> [WORK INSTRUCTION] Reply only with how many lines below contain "agent".

> [RECORD EXTRACTS]

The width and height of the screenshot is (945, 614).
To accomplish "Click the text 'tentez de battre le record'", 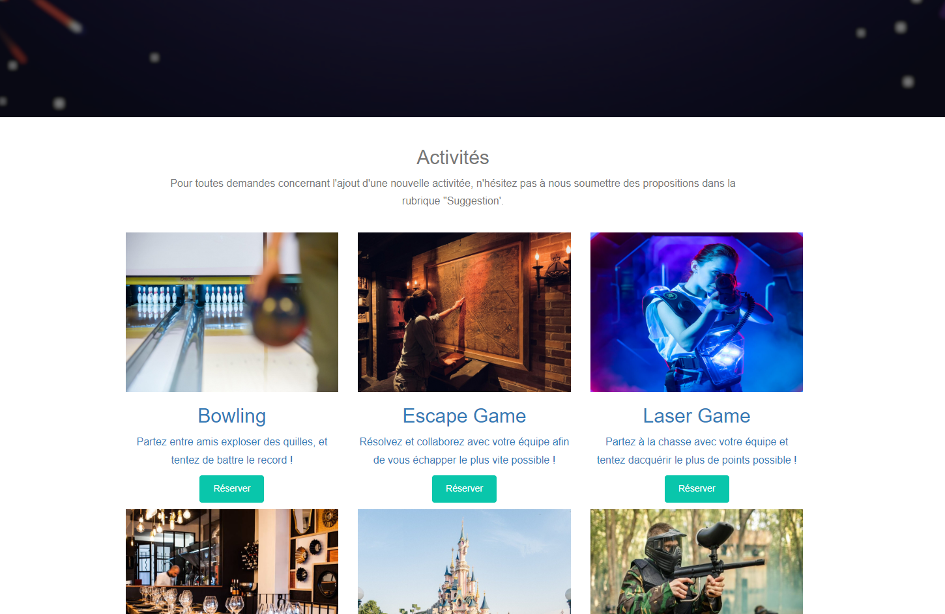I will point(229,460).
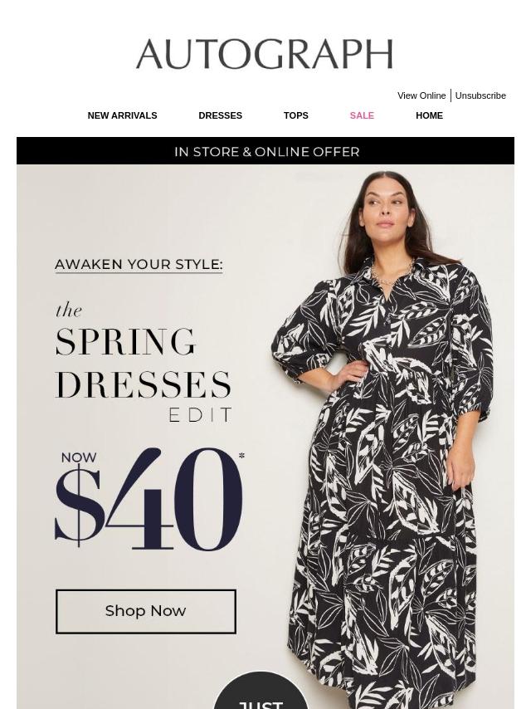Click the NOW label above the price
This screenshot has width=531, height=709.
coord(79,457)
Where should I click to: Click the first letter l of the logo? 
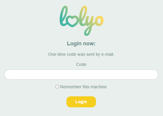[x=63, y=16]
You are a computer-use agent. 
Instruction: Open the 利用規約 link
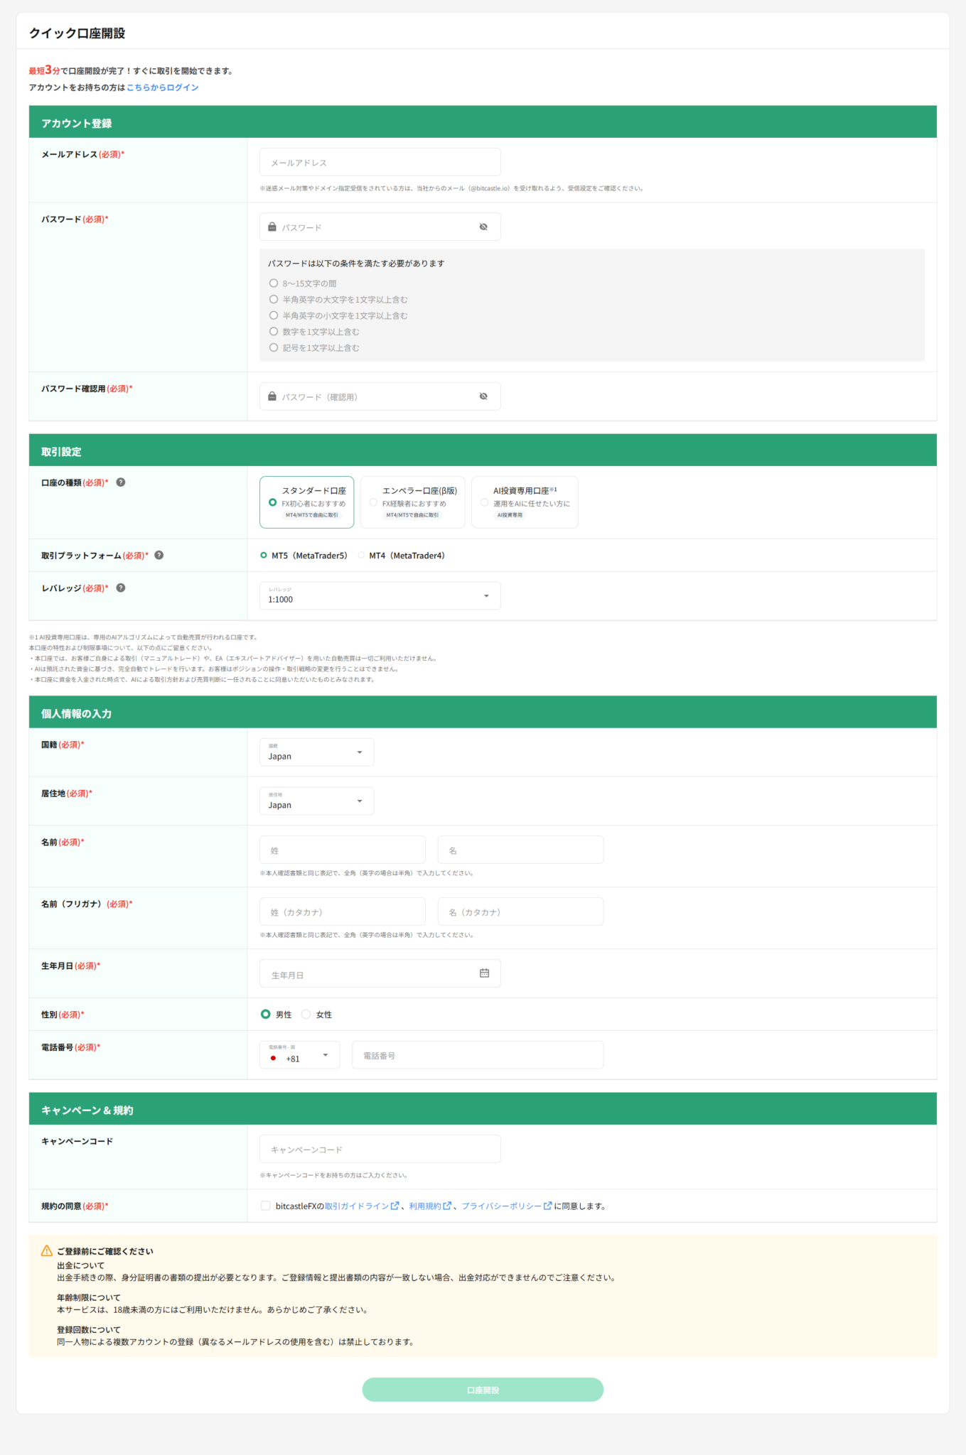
==
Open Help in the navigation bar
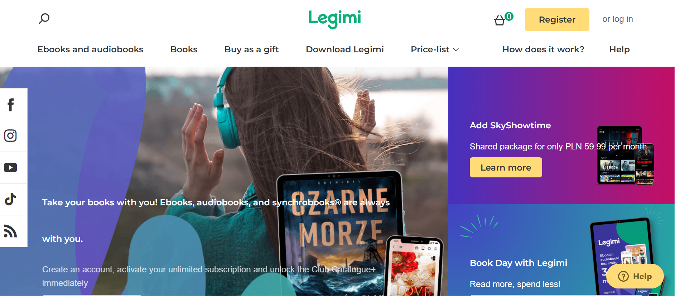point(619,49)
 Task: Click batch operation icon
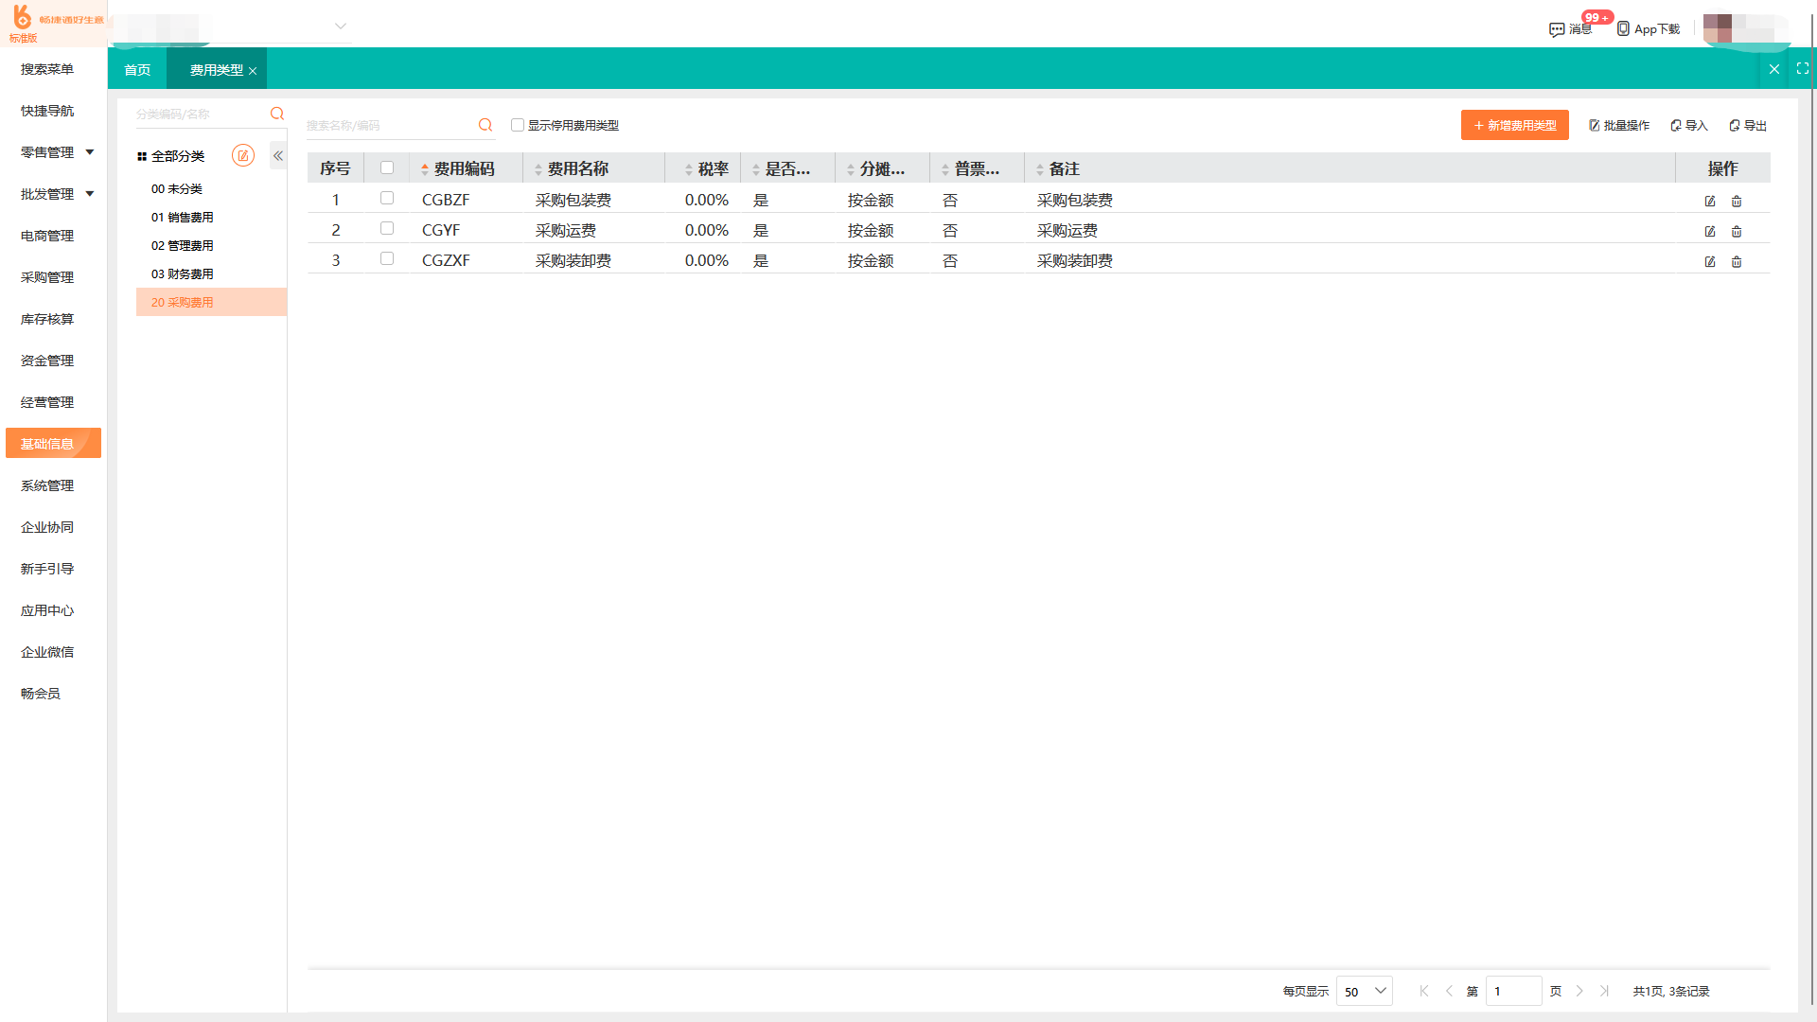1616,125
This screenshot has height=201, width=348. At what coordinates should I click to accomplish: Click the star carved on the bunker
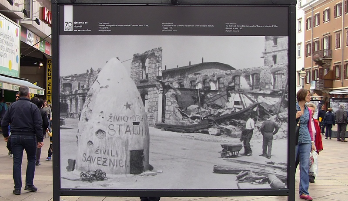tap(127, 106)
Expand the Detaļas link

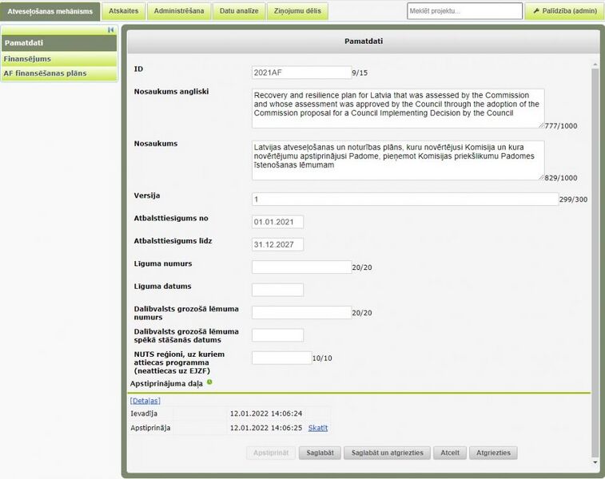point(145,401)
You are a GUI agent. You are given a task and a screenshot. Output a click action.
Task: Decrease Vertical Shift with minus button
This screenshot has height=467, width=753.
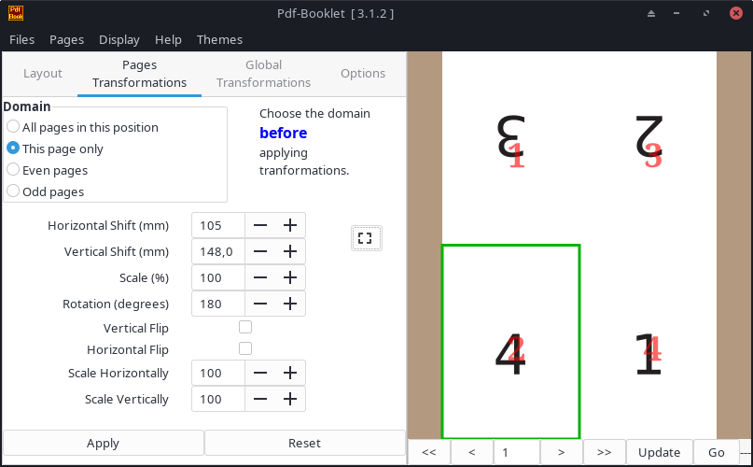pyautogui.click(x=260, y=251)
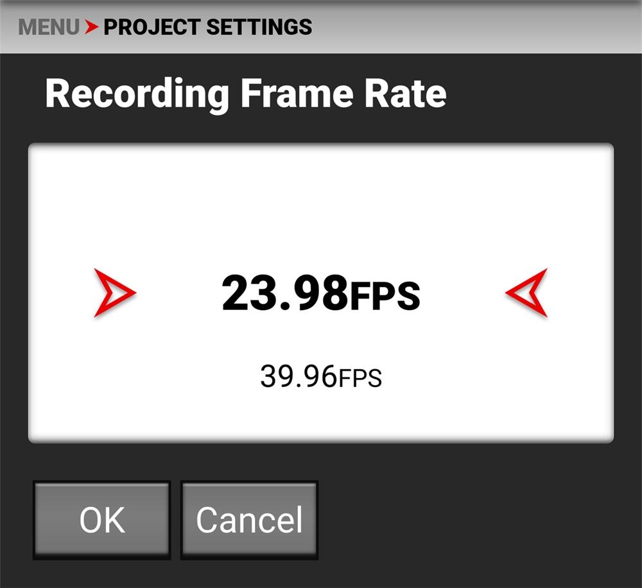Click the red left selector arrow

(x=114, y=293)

> [ANSWER TO THIS EXERCISE] 2